Aun dentro de la lógica de su obra, la autora toma decisiones extrañas, como la de dedicar dos páginas a definir géneros con explicaciones entre simples y aparentemente improvisadas (“Erótico: además de contar una historia, se añaden escenas sexuales más o menos explícitas”). Enumera 14 categorías, pero deja fuera, por ejemplo, a los cómics autobiográficos y a los periodísticos, que han dado obras monumentales, como Persépolis (Marjane Satrapi) y Gorazde: zona protegida (Joe Sacco), respectivamente (ambas publicadas en 2000).

Claro que no se trata de un tratado teórico, sino de una obra de divulgación para cierto tipo de lectores, y por eso vale sobre todo como una somera introducción. Así, el cómic europeo, el estadounidense y el japonés son explicados con sendos capítulos de dos páginas.
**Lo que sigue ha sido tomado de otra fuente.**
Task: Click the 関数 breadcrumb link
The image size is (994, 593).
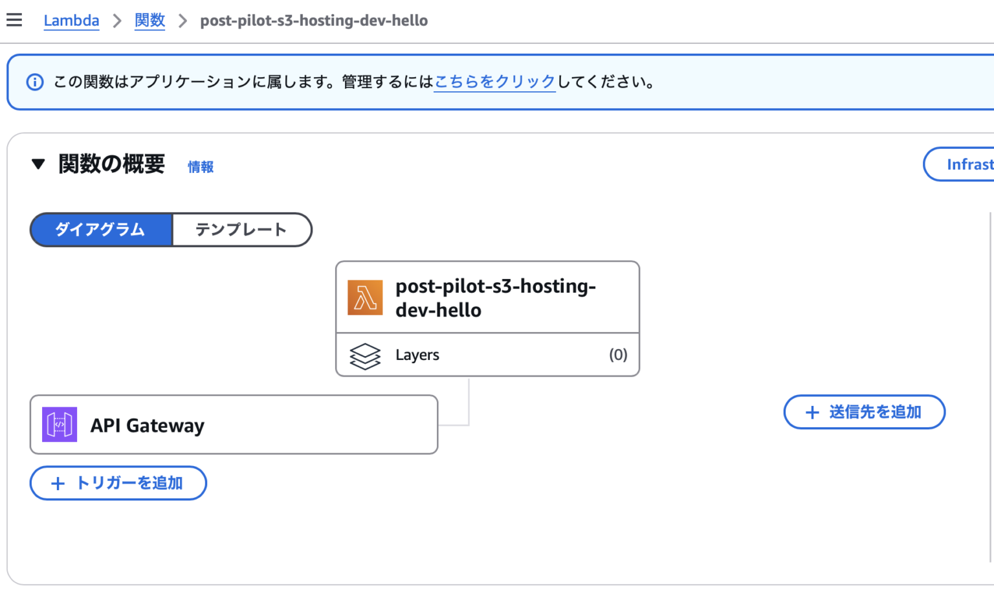Action: (149, 20)
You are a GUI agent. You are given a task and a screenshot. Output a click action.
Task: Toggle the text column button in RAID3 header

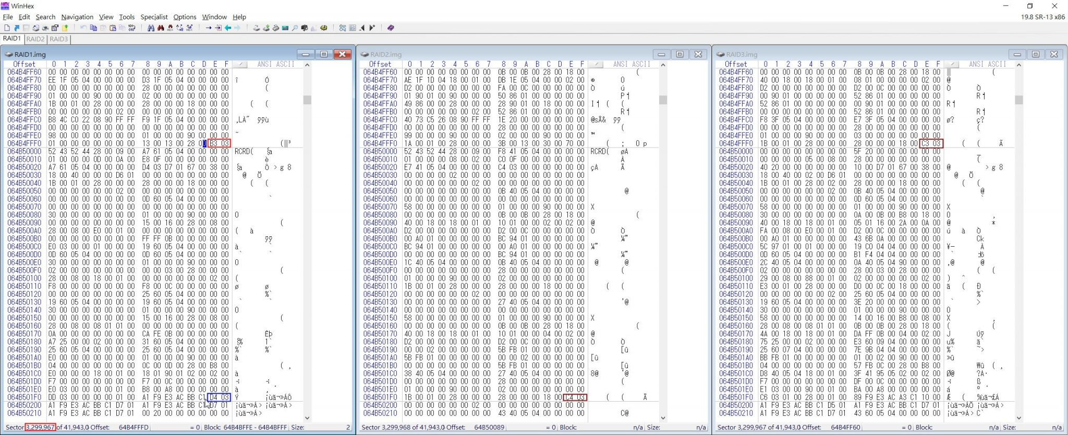(x=952, y=64)
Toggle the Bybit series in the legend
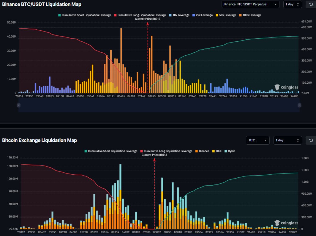This screenshot has height=236, width=316. pyautogui.click(x=229, y=151)
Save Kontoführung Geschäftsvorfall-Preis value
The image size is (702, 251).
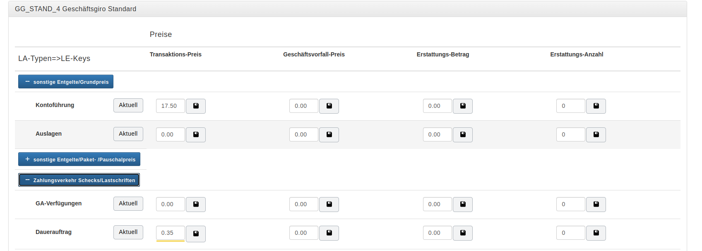pyautogui.click(x=329, y=106)
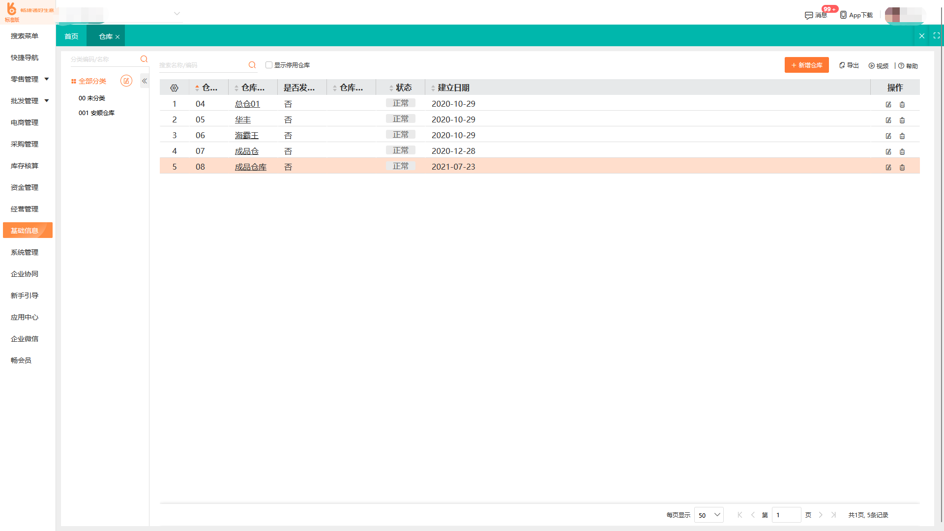Click the edit icon for 成品仓库 row 5
Image resolution: width=944 pixels, height=531 pixels.
coord(888,167)
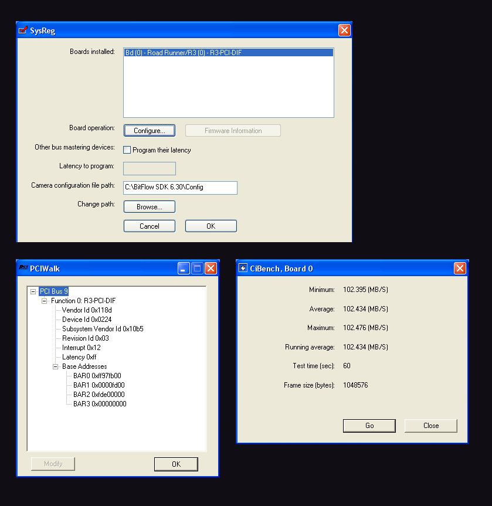Select the Road Runner/R3 board entry
Viewport: 492px width, 506px height.
pos(184,53)
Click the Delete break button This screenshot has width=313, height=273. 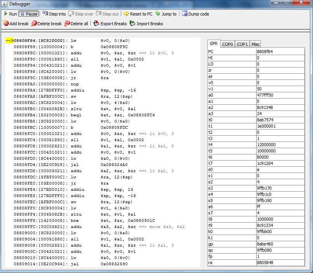[x=46, y=24]
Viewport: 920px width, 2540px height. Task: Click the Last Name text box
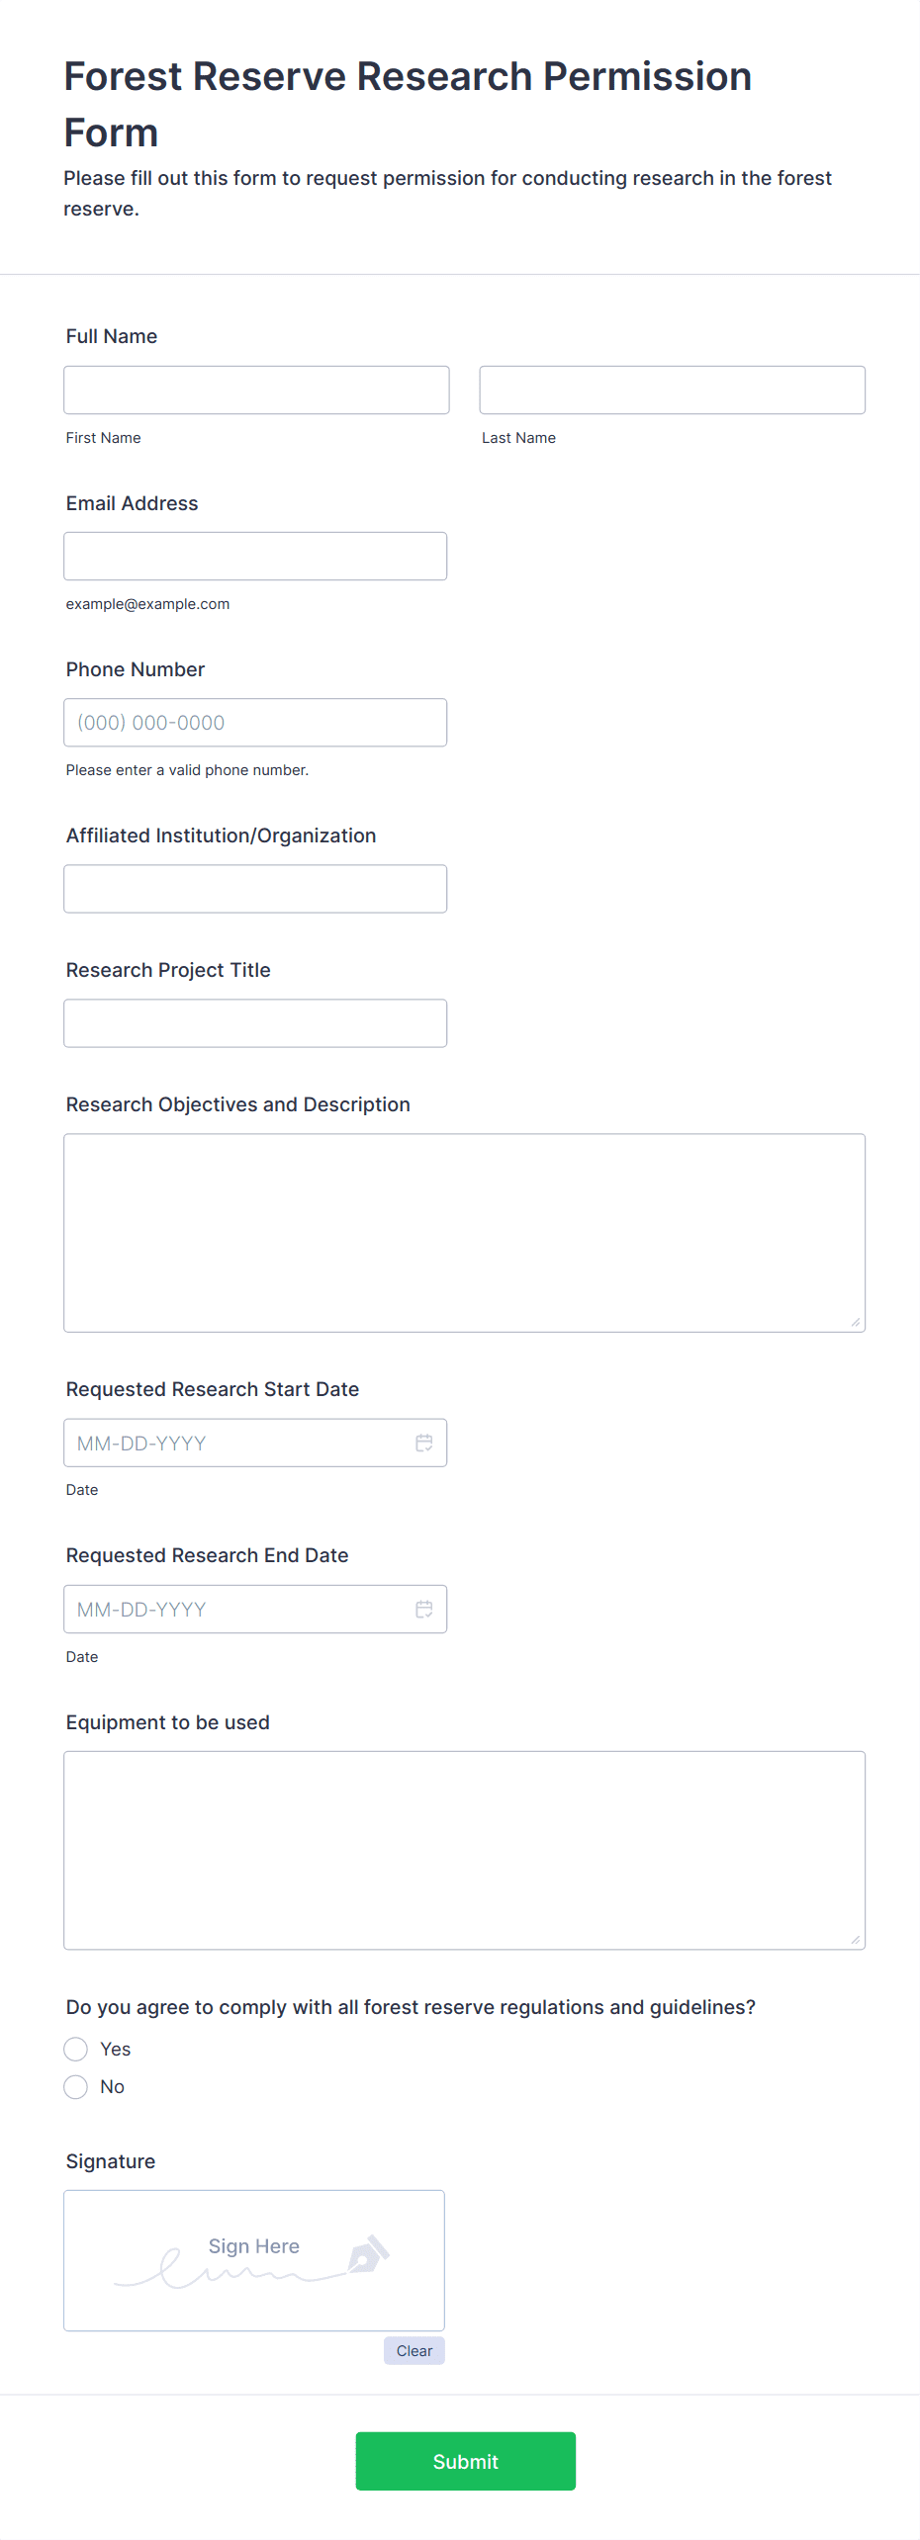pyautogui.click(x=672, y=390)
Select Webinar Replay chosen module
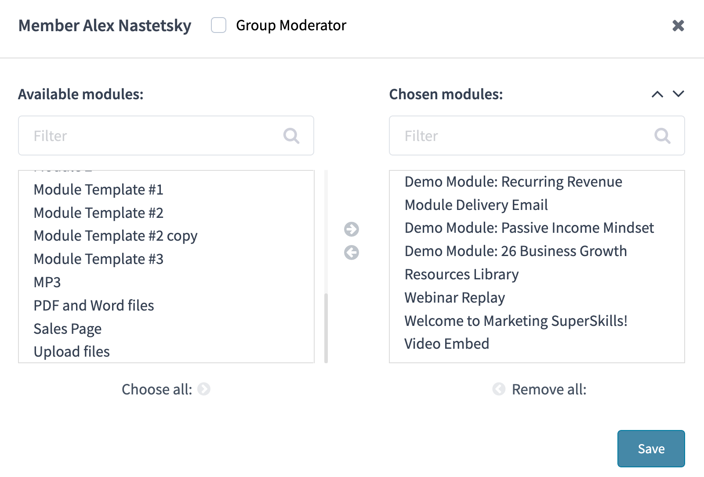 coord(455,298)
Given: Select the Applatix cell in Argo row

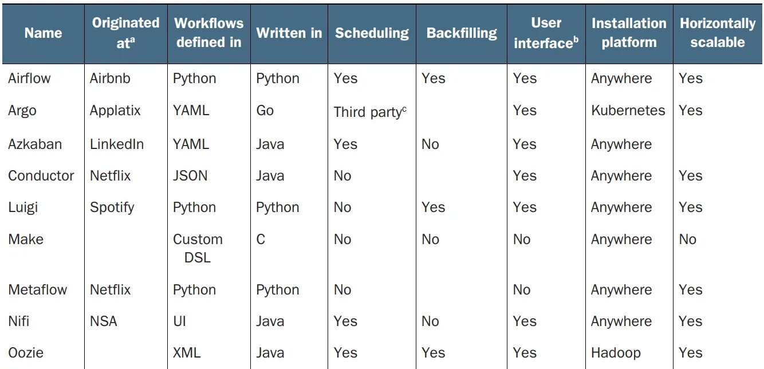Looking at the screenshot, I should (x=115, y=111).
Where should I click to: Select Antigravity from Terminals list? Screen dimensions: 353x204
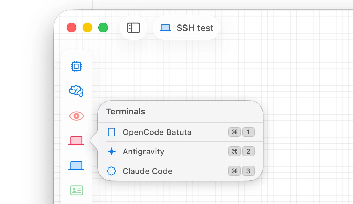pos(180,152)
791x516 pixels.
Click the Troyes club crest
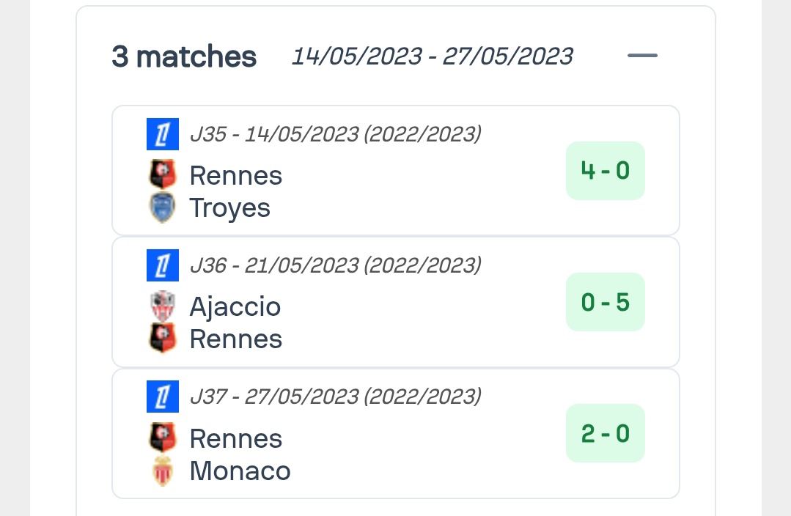(x=162, y=208)
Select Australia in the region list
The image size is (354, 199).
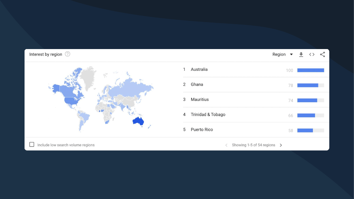point(199,69)
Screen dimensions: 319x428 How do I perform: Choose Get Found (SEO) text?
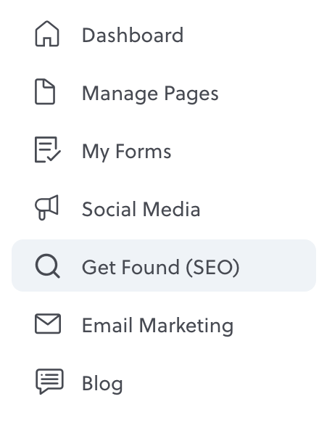(x=161, y=267)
La autora le dedica un espacio al cómic latinoamericano, y menciona brevemente ejemplos de México, Perú, Argentina y Cuba, pero curiosamente deja fuera a Brasil, cuya producción justificaría por lo menos que se mencionara a la popular Turma da Mônica (Maurício de Sousa, 1959).

Entre las cosas que le faltan a esta Historia del cómic hay un par que deben ser mencionadas. Por un lado, no hay información alguna acerca de la autora. Por otro, el enfoque elegido por esta deja fuera a muchos artistas importantes, que no dependieron de la creación de un personaje recordado para ser grandes. Después de todo, la revolución de los autores es parte del agua que ha corrido bajo el puente desde los fascículos de Toutain.